There are reasons to think that 2017 could bring a reacceleration for Airmax and its associated products. First, Ubiquiti dropped the ball somewhat when it initially released Airmax AC, as these hyper-fast products were not backward-compatible with older Airmax M radios. That meant service provider customers would have to refresh their entire networks of radios in order to upgrade, as opposed to upgrading radio-by-radio.
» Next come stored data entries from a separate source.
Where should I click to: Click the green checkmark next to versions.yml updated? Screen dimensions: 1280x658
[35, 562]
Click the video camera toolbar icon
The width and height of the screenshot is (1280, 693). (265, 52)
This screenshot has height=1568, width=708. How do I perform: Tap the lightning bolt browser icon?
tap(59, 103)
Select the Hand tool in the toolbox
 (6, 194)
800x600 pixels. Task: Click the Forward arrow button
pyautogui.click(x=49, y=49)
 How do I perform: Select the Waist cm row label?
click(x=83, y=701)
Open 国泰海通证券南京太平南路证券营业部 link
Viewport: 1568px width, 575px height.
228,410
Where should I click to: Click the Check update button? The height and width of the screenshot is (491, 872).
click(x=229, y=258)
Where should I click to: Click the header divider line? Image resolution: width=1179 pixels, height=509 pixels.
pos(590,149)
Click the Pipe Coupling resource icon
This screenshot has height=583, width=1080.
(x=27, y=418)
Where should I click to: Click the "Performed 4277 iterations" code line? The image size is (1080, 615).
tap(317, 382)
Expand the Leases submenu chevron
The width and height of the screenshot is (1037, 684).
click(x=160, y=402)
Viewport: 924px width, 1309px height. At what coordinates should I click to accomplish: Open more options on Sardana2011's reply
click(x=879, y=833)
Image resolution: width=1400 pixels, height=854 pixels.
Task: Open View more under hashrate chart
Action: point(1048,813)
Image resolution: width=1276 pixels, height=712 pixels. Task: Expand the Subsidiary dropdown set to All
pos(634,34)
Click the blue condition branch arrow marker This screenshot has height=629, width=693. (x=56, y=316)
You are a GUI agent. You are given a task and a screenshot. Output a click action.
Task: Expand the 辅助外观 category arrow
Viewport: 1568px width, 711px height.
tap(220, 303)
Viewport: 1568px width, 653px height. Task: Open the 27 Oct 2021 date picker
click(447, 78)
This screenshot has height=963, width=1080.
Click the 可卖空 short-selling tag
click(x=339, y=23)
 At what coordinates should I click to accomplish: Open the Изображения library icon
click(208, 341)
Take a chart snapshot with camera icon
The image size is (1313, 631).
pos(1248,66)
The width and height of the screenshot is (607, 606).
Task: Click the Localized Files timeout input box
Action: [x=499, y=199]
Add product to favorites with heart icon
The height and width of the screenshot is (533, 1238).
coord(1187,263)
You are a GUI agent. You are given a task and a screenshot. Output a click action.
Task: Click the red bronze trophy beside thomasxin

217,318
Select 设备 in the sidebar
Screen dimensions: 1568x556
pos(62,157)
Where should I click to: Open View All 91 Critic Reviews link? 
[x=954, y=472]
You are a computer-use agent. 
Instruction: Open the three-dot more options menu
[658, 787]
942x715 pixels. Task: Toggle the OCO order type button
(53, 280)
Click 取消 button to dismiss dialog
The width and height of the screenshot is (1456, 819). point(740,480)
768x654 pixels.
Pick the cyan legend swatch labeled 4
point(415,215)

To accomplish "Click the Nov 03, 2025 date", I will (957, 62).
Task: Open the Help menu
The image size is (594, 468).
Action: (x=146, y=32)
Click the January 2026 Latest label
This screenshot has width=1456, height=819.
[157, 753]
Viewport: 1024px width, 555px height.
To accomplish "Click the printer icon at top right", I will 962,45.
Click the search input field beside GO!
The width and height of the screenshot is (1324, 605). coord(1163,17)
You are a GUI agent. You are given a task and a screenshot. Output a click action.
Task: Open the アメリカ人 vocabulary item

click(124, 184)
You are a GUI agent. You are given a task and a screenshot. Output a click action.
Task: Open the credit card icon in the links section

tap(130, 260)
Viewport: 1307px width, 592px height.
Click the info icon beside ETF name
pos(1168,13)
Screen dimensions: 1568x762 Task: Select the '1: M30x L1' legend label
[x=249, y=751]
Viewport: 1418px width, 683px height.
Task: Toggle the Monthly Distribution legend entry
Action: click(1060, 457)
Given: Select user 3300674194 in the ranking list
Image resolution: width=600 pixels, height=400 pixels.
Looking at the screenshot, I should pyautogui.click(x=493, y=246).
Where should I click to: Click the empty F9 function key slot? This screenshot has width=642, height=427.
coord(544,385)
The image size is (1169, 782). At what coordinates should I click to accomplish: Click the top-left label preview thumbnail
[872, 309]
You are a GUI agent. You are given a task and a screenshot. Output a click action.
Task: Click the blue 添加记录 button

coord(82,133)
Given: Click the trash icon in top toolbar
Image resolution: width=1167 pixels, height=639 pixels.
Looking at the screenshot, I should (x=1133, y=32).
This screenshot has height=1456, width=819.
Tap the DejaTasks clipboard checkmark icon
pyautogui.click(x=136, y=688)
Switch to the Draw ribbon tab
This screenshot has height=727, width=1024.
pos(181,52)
This was fixed in December with the release of new firmware AirOS 8.0, which was no small task (it took over a year!). Second, Pera recently revealed several new Airmax products for 2017, including a GPON fiber product. While Ubiquiti's radios are normally used to replace fiber, Ubiquiti found out that many of its emerging-market customers can lay fiber along power lines very cheaply, and this new product should add to their arsenals. Even more exciting, the company revealed an entirely new ASIC (application-specific integrated chip) it has developed called LTU. As Pera explained:

It's been well over 3 years in the making, and we're going to launch it next year. And it's going to be essentially airFiber multipoint. But it's going to be light-years ahead of anything in the market, and at cost points relevant to airMAX, we're going to price it higher. The margins are going to be a lot better... we think that's going to be a really big differentiator in the market. 

Again, we see Ubiquiti making a move to grow out of its reputation as just a low-cost vendor, and into a company that sells higher-quality (and, therefore, higher-margin) products as well.

Amplifi

While Pera & Co. are at it, why not enter a completely new customer segment? That's what Ubiquiti did this summer with the introduction of Amplifi, a consumer router that will take on Netgear's (NTGR 0.07%) Orbi and Alphabet's (GOOG 0.04%) (GOOGL -0.04%)home router. Amplifi is getting stellar reviews so far, and just like Unifi's access points, it might pave the way for other ancillary products for the connected home.

Even though the Amplifi was unveiled last summer, it hasn't produced much revenue for Ubiquiti yet. This is not because the product wasn't great, but because the company was capacity-constrained for the last half of 2016. As Pera said: "What I'm really, really, really frustrated about, is we didn't execute on the production side. So we had demand for tens of thousands of units out of the gate, and we've just been slow to get these out." 

That is what I'd call having "champagne problems." And while Ubiquiti is going up against strong competitors such as Alphabet, Netgear, and others, the price-performance characteristics of the product, as well as the secular tailwind of the connected home makes me a believer that Amplifi could become a meaningful growth driver as early as this year.

The valuation is still reasonable

Even after Ubiquiti's big move, the stock trades at a fairly reasonable 23 times trailing earnings, which means the market is pricing in decent, though not spectacular, growth from here. Still, with a disruptive business model, a rock-solid balance sheet, and a long runway in a secular growth industry, I think Ubiquiti's stock can exit 2017 a good deal higher than where it entered.